Added dry rub and gave em 2 hours at 225 with a little hickory.








foiled for another couple hours at that point









gave em 15-20 mins with finishing sauce to glaze em up


----------



## SmoothLures (Feb 13, 2008)

Yummmm. Might have to do some myself.....


----------



## sudshunter (Jan 20, 2008)

looks great,you make your own rub or store bought ?


----------



## wdbrand (May 24, 2007)

Yea, how bout the dry rub recipe.


----------



## WNCRick (Sep 24, 2007)

Looked around but ended up using same one I use on pulled pork. Worked pretty Well.
I add a lil dry mustard to it, some onion and garlic powder probably wouldn't hurt either.
•2 tablespoons salt 
•2 tablespoons sugar 
•2 tablespoons brown sugar 
•2 tablespoons ground cumin 
•2 tablespoons chili powder 
•2 tablespoons freshly ground black pepper 
•1 tablespoon cayenne pepper 
•1/4 cup paprika


----------



## wdbrand (May 24, 2007)

Thanks Rick.

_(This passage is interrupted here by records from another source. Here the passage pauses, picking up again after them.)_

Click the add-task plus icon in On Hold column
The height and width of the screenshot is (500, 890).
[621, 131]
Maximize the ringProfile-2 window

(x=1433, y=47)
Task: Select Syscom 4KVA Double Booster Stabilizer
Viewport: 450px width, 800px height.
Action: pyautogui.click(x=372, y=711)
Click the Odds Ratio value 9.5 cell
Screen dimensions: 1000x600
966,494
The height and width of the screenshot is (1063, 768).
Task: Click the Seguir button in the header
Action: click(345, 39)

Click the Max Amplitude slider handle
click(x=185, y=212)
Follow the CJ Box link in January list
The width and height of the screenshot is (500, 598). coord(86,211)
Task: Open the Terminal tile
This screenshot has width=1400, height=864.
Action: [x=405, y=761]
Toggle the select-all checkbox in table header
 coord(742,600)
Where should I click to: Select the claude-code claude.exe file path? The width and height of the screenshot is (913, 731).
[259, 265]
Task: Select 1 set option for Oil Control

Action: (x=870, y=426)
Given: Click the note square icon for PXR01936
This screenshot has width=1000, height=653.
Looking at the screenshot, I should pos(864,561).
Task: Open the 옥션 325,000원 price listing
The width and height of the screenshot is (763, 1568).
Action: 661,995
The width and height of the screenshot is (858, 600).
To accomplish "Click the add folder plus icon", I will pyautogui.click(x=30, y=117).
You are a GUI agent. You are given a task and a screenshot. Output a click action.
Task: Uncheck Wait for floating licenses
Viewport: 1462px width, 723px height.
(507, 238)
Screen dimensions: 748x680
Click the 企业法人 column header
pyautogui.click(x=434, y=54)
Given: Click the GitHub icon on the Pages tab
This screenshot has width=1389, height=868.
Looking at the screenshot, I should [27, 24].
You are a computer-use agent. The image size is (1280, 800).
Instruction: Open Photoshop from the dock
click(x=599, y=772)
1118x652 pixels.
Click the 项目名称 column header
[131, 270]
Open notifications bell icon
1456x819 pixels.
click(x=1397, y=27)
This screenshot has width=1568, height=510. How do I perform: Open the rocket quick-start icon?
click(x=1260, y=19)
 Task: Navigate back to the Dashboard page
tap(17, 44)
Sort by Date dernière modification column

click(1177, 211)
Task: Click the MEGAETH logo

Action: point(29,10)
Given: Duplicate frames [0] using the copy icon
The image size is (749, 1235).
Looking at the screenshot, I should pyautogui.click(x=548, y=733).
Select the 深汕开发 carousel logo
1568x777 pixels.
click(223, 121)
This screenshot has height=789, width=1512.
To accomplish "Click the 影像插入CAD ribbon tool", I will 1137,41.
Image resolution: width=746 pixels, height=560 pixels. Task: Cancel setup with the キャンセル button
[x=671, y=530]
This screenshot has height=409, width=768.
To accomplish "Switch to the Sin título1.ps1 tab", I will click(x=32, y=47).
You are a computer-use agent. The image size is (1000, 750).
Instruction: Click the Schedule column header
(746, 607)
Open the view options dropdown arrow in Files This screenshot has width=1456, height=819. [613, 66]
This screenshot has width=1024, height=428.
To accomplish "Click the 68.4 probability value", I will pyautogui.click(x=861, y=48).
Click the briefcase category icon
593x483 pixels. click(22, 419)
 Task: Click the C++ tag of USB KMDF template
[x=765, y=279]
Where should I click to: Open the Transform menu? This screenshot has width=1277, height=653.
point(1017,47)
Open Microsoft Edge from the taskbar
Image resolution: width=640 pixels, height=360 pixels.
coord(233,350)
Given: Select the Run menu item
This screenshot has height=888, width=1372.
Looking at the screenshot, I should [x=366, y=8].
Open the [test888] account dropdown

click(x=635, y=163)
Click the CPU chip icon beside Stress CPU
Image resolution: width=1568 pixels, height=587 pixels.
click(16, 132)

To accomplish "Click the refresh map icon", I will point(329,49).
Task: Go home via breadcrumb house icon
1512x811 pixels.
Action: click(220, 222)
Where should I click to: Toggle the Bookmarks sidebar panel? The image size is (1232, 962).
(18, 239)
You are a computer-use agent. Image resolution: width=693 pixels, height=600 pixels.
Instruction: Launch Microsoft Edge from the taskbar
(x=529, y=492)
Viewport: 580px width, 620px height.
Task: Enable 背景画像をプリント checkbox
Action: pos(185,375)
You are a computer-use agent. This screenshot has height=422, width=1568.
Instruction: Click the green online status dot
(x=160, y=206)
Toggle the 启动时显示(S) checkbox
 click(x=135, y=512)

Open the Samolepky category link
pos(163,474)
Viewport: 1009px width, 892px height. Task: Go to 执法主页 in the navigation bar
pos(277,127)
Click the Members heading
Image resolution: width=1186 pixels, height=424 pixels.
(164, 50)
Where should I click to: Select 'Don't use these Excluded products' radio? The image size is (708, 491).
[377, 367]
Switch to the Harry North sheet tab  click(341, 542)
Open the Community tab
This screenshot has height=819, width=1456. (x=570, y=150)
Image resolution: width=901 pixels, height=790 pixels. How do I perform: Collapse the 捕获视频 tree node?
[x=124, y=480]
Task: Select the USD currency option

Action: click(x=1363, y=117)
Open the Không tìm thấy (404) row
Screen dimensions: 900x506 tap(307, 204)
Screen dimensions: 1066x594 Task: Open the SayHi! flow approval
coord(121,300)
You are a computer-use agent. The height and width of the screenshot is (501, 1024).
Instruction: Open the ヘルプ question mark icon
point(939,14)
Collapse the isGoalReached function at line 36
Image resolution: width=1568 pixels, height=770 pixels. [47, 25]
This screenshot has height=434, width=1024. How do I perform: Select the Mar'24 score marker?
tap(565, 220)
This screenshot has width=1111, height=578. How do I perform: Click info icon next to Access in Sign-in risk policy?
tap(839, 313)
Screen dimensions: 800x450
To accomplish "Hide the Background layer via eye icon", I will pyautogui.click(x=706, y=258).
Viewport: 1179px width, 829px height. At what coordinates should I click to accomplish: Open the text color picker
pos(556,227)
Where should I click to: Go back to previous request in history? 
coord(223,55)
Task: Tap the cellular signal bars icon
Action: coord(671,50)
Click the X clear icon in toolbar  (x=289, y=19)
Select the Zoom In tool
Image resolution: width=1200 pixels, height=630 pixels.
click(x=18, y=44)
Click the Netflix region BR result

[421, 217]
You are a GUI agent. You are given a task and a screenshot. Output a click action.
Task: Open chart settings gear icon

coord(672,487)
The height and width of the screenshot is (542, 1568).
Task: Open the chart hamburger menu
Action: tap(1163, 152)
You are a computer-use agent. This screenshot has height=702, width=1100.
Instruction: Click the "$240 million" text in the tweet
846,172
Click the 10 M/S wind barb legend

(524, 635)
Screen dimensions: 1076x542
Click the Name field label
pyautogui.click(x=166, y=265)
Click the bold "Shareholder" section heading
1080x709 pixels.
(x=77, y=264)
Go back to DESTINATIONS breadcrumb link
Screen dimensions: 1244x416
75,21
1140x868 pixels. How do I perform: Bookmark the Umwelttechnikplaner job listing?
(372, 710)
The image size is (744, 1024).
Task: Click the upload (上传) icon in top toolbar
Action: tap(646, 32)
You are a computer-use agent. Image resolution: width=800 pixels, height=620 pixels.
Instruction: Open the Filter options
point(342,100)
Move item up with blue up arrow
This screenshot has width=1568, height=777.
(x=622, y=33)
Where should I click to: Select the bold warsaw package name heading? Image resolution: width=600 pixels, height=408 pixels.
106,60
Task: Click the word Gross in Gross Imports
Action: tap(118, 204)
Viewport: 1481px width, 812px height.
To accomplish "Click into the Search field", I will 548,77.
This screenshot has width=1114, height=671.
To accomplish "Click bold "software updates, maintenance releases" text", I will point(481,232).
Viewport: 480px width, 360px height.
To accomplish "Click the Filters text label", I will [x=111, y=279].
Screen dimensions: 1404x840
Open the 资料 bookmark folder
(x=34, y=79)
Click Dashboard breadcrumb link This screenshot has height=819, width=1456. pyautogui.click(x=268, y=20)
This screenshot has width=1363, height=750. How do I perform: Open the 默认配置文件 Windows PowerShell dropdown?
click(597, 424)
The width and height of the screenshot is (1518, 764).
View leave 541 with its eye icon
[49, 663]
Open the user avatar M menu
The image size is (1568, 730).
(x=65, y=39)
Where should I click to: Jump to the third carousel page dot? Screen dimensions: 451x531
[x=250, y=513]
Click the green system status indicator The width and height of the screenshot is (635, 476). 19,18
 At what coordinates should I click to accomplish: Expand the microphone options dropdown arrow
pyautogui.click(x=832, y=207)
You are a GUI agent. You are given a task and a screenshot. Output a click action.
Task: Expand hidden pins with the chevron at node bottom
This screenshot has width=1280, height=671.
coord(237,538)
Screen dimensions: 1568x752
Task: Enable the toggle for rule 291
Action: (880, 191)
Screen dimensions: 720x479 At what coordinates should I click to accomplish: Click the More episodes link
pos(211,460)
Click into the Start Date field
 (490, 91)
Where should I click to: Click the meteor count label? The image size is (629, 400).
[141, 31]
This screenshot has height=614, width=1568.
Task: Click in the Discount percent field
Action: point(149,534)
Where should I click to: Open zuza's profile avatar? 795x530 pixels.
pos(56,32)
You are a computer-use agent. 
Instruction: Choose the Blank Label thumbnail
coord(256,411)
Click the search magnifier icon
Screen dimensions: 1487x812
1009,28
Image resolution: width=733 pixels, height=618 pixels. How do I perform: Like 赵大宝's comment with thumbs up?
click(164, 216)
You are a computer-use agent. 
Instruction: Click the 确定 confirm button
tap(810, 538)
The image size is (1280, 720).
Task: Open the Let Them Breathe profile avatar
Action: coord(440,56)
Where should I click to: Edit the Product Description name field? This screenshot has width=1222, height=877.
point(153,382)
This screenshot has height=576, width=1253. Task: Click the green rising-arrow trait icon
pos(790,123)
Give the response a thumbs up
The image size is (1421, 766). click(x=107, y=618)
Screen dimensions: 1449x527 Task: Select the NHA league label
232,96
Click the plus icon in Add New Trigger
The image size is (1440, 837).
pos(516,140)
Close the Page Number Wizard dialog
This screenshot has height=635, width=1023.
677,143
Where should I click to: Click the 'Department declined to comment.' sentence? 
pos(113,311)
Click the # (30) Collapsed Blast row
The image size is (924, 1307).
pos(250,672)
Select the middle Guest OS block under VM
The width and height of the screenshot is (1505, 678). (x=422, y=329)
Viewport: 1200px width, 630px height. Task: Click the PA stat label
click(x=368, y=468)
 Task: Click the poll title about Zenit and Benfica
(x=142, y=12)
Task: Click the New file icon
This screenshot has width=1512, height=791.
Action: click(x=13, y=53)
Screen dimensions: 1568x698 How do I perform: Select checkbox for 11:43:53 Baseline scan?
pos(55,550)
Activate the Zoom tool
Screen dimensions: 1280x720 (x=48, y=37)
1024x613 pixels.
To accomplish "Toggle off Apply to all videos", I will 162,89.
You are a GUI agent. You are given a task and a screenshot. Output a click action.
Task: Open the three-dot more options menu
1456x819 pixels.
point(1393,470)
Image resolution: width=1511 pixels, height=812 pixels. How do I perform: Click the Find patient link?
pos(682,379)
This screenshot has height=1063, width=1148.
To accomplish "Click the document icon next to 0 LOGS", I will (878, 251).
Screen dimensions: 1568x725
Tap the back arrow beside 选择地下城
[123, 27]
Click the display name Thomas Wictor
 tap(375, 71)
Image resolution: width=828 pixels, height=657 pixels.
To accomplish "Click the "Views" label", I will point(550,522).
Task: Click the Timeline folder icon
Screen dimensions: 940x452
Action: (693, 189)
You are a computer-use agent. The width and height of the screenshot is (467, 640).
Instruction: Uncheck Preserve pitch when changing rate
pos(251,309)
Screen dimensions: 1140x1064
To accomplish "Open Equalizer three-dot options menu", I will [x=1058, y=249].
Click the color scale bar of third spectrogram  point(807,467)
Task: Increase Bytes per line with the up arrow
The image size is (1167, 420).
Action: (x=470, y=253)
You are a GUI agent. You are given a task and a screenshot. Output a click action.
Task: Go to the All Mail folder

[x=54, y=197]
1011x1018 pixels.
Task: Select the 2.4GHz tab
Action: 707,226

Got one real close to the one you use. I do leave out the hot pepper tho. Still as good as anything I've used. Specially on a pork loin.


----------



## Paymaster (Jan 22, 2009)

Looks awesome!!!!!!!!!!!!!!!!!!!!!!!


----------



## WNCRick (Sep 24, 2007)

thanks guys, still getting the hang of this thing. Hopefully catchin some fish to smoke soon. Had to make up for lack of good NC BBQ first.


----------



## RuddeDogg (Mar 20, 2004)

Awesome!


----------